◆ **Exercise requirements**: Reproduce the listing from the line containing "Uncheck Show Pomodoro Timer" down through the line containing "pyautogui.click(x=247, y=225)", switching "Default Value" to "Initial Value" and keeping everything else the same.

**** Records supplied ****

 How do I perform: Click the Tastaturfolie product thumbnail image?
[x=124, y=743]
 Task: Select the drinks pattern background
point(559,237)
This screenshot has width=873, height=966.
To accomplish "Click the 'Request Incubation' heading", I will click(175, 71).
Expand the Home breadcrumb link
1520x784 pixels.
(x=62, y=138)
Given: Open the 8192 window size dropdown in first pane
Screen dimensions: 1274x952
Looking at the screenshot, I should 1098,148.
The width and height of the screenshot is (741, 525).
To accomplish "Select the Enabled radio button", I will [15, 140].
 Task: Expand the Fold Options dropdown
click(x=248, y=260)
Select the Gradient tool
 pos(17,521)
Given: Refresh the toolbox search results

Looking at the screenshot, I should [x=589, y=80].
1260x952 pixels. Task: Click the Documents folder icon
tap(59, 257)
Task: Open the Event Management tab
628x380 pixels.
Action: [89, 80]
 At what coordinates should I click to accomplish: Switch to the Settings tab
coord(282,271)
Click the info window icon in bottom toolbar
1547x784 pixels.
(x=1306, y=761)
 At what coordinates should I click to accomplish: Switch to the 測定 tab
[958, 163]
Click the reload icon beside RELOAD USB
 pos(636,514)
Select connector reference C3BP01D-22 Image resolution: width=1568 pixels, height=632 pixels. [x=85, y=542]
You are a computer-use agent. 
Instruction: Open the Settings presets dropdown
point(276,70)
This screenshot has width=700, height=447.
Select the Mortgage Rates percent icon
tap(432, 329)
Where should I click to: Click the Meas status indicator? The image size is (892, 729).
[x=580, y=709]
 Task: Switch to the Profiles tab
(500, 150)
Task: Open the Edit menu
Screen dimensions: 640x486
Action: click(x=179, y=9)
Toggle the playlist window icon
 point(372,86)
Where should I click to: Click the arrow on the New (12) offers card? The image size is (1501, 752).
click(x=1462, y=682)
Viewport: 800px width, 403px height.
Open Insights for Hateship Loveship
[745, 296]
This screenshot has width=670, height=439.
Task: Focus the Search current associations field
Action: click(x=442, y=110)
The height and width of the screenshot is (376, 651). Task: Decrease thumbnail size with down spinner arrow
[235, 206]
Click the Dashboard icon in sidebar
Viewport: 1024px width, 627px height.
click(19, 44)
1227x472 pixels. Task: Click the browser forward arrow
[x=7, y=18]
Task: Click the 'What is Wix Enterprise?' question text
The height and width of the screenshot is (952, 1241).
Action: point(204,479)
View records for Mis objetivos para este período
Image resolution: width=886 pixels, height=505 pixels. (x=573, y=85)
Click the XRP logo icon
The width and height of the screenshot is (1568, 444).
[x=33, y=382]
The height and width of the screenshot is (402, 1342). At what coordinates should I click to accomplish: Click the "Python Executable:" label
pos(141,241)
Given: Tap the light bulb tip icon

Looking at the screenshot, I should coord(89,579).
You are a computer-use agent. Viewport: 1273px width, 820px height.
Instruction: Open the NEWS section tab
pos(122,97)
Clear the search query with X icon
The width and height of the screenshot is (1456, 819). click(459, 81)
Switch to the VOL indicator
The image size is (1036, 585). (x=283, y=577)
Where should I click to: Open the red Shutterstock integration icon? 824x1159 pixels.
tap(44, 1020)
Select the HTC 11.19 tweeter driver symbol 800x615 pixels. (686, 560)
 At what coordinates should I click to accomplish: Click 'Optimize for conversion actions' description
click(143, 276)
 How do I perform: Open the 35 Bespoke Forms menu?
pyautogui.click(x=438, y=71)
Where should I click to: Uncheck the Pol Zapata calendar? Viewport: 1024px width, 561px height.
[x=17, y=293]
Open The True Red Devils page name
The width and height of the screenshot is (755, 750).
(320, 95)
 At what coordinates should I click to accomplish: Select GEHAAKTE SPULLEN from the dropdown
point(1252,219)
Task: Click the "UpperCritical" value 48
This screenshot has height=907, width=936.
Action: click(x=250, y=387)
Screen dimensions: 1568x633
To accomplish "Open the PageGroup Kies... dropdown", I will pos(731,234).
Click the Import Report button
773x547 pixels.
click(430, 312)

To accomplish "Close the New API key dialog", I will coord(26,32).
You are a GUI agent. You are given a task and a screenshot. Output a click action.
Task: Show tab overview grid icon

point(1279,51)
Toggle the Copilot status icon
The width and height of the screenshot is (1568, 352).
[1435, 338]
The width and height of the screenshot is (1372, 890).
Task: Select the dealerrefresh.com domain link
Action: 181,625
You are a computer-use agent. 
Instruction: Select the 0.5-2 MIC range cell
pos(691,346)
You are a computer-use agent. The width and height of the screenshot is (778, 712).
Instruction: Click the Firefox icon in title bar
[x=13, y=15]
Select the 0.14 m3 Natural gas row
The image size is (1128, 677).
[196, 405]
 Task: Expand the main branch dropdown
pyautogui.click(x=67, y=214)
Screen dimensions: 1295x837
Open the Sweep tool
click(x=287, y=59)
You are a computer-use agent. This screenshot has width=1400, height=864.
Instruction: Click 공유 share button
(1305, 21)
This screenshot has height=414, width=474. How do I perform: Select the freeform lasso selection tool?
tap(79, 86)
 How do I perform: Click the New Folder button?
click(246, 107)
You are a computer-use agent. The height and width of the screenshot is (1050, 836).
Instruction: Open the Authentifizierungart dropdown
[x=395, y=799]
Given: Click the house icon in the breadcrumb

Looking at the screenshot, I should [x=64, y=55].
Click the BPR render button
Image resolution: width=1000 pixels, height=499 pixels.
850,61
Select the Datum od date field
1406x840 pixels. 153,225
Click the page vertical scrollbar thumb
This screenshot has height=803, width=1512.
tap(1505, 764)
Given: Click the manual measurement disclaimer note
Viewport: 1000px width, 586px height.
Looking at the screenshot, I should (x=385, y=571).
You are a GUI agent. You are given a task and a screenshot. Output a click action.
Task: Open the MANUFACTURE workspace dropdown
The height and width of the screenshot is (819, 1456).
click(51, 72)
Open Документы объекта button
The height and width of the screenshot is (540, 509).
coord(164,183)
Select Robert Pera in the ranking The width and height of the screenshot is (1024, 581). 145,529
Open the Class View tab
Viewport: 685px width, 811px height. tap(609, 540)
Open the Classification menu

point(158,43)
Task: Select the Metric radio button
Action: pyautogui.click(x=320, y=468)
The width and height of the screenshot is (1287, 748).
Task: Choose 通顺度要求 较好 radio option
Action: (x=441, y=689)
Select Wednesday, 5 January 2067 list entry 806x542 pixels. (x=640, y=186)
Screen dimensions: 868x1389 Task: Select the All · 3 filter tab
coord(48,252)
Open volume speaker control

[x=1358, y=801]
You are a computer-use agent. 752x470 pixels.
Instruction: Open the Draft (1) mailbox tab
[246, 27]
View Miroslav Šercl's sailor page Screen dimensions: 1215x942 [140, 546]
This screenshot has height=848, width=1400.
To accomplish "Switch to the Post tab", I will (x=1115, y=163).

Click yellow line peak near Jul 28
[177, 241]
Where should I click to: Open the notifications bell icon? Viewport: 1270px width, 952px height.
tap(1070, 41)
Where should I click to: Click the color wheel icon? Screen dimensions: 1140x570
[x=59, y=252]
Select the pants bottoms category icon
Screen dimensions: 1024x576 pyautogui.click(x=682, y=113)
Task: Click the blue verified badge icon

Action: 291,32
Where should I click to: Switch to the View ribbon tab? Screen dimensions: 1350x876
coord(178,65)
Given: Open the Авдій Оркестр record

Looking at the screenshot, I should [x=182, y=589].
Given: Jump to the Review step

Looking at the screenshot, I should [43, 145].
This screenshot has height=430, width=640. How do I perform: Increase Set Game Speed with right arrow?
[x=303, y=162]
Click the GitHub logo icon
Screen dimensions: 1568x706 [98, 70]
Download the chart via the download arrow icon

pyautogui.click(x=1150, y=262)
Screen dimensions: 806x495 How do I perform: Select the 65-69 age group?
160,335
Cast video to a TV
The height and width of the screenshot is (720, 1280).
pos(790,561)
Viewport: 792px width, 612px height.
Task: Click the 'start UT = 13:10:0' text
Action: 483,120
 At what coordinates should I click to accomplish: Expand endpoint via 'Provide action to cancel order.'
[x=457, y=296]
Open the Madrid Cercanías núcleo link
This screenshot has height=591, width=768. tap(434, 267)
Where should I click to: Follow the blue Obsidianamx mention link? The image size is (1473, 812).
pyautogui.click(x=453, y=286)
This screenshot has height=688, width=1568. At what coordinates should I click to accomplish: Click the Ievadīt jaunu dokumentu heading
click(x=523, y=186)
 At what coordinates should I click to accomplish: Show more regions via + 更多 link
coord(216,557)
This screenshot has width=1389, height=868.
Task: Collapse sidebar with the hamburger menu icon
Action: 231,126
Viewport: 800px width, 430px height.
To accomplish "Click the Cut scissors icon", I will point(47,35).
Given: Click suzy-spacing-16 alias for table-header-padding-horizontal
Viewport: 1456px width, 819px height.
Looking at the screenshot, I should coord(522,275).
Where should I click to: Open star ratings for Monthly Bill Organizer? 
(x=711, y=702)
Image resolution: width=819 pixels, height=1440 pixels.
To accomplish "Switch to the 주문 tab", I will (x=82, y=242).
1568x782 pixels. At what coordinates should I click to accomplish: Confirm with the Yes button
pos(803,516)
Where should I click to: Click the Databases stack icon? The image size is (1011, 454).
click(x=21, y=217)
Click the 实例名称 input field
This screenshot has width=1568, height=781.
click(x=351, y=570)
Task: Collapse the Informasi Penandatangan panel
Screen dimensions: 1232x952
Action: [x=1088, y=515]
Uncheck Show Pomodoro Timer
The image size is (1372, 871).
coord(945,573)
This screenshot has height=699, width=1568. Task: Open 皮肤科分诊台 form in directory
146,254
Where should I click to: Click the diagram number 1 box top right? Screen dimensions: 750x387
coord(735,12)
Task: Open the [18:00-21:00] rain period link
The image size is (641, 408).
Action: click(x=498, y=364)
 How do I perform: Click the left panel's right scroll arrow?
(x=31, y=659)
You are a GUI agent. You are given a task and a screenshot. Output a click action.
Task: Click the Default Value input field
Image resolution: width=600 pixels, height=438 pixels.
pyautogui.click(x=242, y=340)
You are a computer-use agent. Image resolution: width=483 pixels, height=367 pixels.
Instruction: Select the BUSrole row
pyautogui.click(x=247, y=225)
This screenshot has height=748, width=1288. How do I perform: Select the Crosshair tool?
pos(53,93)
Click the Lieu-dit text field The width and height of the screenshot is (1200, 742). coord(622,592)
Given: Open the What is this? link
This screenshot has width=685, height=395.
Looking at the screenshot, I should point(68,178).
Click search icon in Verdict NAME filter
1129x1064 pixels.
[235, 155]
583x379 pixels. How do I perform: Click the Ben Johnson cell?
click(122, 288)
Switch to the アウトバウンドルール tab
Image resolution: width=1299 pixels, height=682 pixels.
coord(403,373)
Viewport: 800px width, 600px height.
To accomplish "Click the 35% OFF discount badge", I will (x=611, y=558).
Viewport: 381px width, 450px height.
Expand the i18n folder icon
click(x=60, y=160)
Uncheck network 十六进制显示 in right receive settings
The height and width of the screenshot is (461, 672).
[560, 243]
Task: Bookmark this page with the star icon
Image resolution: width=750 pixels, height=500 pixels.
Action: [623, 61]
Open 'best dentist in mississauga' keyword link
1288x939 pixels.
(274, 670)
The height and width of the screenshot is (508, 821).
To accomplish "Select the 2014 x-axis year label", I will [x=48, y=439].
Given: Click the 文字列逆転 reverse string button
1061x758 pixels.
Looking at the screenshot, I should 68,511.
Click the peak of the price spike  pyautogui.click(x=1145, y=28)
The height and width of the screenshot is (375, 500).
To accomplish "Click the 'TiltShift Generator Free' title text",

****

◆ **Written response**:
Uncheck Show Pomodoro Timer
The image size is (1372, 871).
coord(945,573)
This screenshot has height=699, width=1568. Task: Open 皮肤科分诊台 form in directory
146,254
Where should I click to: Click the diagram number 1 box top right? Screen dimensions: 750x387
coord(735,12)
Task: Open the [18:00-21:00] rain period link
The image size is (641, 408).
Action: click(x=498, y=364)
 How do I perform: Click the left panel's right scroll arrow?
(x=31, y=659)
You are a GUI agent. You are given a task and a screenshot. Output a click action.
Task: Click the Initial Value input field
Image resolution: width=600 pixels, height=438 pixels.
pyautogui.click(x=242, y=340)
You are a computer-use agent. Image resolution: width=483 pixels, height=367 pixels.
Instruction: Select the BUSrole row
pyautogui.click(x=247, y=225)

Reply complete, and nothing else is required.